Research has found that ICD-based surveillance definitions for abusive head trauma can undercount cases because coding for abuse is inconsistent. One study of New Zealand hospital data reported that the ICD-10 broad definition for abusive head trauma had a sensitivity of only about 67%, meaning roughly a third of confirmed cases were missed by coding alone. Cases coded with the vague external cause code X59 (exposure to unspecified factor) were particularly likely to be false negatives, suggesting that clinicians sometimes avoid explicitly coding abuse even when it is suspected.

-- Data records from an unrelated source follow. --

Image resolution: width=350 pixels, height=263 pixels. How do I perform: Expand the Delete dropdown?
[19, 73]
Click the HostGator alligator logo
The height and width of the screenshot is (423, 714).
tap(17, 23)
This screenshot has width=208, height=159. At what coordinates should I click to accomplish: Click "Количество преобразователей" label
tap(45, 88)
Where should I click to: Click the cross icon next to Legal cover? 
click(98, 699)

Documentation and Billing Considerations

Medicare and most payers will deny claims that fail to meet specificity requirements. For retinal hemorrhage, the key documentation points are straightforward but frequently tripped over in practice:

  • Laterality: The fundoscopic exam note must state which eye is affected. Linking a bilateral diagnosis code to a unilateral procedure code (such as CPT 67028 for an intravitreal injection in one eye) is a common denial trigger.
  • Confirmed diagnosis only: ICD-10-CM codes should reflect confirmed conditions, not differential diagnoses. A suspected retinal hemorrhage that has not been confirmed on examination should not be coded.
  • Medical necessity: The diagnosis code must support the specific procedure billed. Retinal hemorrhage can justify imaging procedures like fundus photography (CPT 92250), OCT of the posterior retina (CPT 92134), and fluorescein angiography (CPT 92235), but the documentation must connect the diagnosis to the clinical need for that test.
  • External cause codes: When the hemorrhage results from an identifiable external cause (trauma, drug adverse effect, assault), an additional code from Chapter 20 should follow the eye condition code.

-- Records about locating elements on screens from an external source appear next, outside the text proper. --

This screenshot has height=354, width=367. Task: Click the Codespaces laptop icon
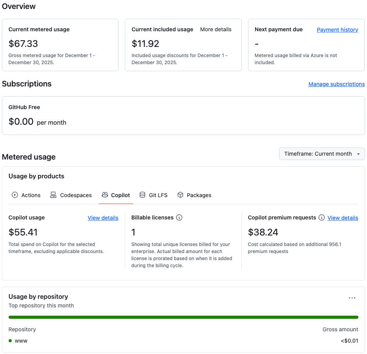[x=53, y=194]
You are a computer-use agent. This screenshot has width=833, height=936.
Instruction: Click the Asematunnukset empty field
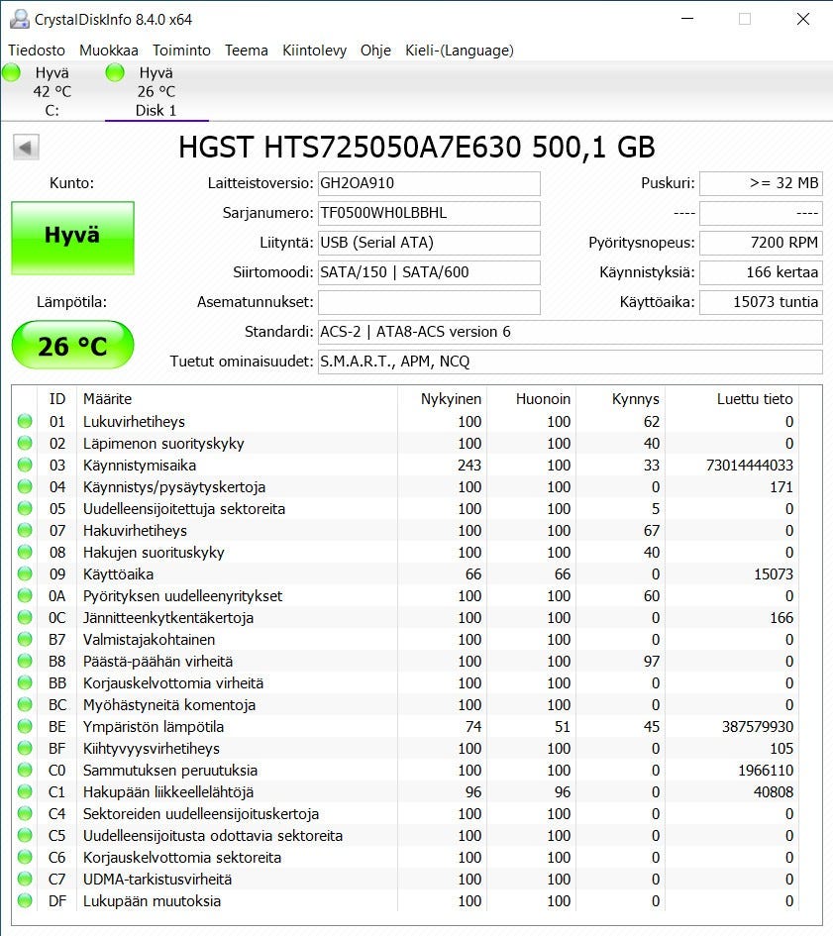[x=429, y=302]
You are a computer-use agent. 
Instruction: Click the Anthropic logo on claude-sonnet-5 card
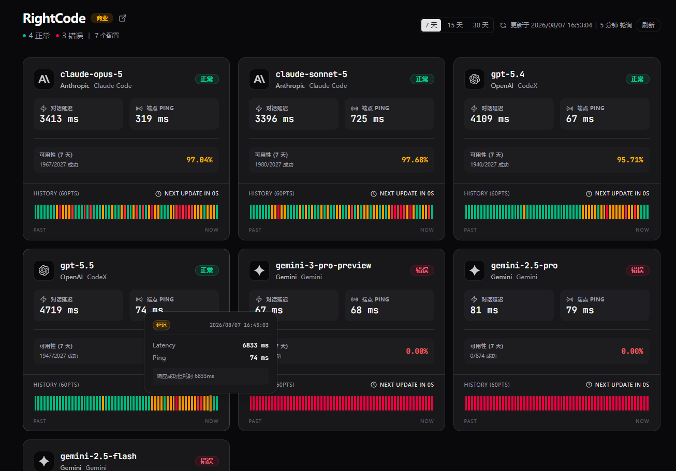pos(259,79)
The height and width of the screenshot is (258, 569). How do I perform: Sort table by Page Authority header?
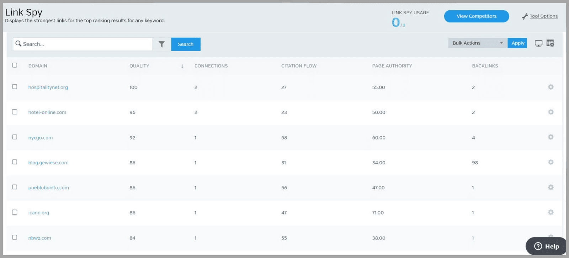(392, 66)
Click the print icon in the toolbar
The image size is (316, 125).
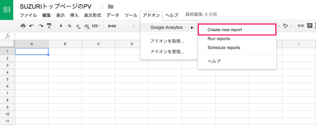coord(23,26)
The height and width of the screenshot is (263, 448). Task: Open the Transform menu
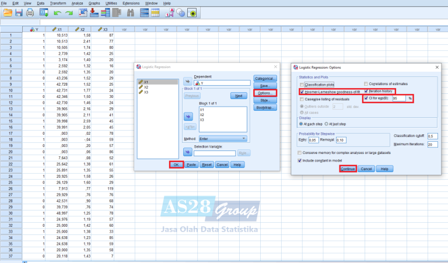click(x=58, y=3)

Multiple Procedure Payment Reduction

When multiple ophthalmic imaging tests are performed on the same patient on the same day, the multiple procedure payment reduction applies automatically. The test with the highest technical component is paid in full, and subsequent tests see a 20% reduction to the technical component. No modifier is needed to trigger this, and changing the diagnosis code linked to each test does not prevent the reduction.

Common Diagnostic Tests Billed With H35.6

Several imaging procedures are routinely performed when retinal hemorrhage is identified or suspected. Under the 2025 Medicare Physician Fee Schedule, the national payment rates for the most common procedures are:

  • Fundus photography (92250): $35.58, generally considered medically necessary no more than twice per year for most conditions
  • OCT of the posterior retina (92134): $31.38, allowed every 28 days when monitoring anti-VEGF treatment
  • OCT angiography (92137): $57.00, a newer code effective January 1, 2025, covering infusion-free angiography and OCT
  • Fluorescein angiography (92235): $152.68, typically limited to a few times per year

NCCI edits restrict certain combinations of these tests from being billed on the same day. For instance, OCT angiography (92137) cannot be billed alongside standard retinal OCT (92134) or optic nerve OCT (92133) on the same date of service.